__Exercise prompt__.
Please list all lines of the material below in which the string "will" occurs.

__Data for this exercise__.
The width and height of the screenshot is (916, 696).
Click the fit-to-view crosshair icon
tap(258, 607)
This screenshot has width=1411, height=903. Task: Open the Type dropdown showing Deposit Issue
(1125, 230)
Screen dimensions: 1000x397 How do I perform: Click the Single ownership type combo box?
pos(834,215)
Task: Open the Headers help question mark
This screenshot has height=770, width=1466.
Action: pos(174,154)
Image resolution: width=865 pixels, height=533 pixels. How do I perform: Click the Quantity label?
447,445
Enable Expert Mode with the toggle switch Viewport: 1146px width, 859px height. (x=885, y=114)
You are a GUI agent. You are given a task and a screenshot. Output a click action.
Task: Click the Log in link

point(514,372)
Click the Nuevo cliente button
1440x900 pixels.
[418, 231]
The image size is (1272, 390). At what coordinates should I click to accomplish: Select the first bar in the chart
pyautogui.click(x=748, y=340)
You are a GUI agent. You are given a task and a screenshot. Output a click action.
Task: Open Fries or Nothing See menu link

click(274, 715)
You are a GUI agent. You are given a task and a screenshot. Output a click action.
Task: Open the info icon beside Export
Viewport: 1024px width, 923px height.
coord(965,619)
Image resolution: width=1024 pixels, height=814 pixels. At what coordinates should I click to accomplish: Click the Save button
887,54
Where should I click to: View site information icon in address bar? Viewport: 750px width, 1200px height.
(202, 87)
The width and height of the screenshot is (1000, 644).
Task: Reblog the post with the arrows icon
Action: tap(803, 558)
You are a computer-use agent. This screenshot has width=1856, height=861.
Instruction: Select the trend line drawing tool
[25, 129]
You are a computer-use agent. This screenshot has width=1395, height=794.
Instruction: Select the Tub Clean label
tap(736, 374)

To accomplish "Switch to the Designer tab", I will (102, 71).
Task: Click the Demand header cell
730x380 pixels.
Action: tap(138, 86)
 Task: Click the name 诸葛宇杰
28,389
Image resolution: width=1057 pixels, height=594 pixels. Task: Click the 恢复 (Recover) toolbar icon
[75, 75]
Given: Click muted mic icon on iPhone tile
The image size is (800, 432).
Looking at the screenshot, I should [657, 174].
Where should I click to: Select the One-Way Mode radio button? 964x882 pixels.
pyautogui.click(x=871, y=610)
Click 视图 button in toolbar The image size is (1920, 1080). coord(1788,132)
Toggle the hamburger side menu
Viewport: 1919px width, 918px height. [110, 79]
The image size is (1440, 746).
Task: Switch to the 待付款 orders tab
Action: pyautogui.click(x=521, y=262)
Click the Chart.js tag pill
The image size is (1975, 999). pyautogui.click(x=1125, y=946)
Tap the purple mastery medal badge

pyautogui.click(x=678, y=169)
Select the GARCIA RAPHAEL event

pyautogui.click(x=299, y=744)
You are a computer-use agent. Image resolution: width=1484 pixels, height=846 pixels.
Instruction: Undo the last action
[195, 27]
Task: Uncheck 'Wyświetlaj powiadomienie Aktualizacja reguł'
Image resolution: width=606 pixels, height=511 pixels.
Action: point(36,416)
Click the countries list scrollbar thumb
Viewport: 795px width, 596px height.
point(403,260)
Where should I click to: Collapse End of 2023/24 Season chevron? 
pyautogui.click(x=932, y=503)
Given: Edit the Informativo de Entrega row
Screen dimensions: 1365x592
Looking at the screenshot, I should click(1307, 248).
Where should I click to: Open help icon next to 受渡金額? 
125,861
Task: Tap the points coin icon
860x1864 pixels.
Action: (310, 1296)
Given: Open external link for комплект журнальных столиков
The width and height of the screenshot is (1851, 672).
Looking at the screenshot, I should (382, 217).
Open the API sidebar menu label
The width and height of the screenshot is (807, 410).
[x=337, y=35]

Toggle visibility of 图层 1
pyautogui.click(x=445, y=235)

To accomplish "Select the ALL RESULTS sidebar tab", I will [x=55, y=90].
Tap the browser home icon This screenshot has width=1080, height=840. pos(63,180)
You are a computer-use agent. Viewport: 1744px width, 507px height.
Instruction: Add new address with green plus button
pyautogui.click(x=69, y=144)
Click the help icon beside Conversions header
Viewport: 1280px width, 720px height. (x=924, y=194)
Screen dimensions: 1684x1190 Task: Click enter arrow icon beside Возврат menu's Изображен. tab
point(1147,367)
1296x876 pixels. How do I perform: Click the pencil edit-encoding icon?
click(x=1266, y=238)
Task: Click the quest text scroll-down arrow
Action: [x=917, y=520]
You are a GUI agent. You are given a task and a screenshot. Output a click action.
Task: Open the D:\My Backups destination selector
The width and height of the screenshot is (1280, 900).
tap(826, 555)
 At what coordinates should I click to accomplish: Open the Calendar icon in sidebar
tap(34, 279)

__Written answer__.
To accomplish "Switch to the Designer tab", I will (102, 71).
To accomplish "Select the ALL RESULTS sidebar tab", I will [x=55, y=90].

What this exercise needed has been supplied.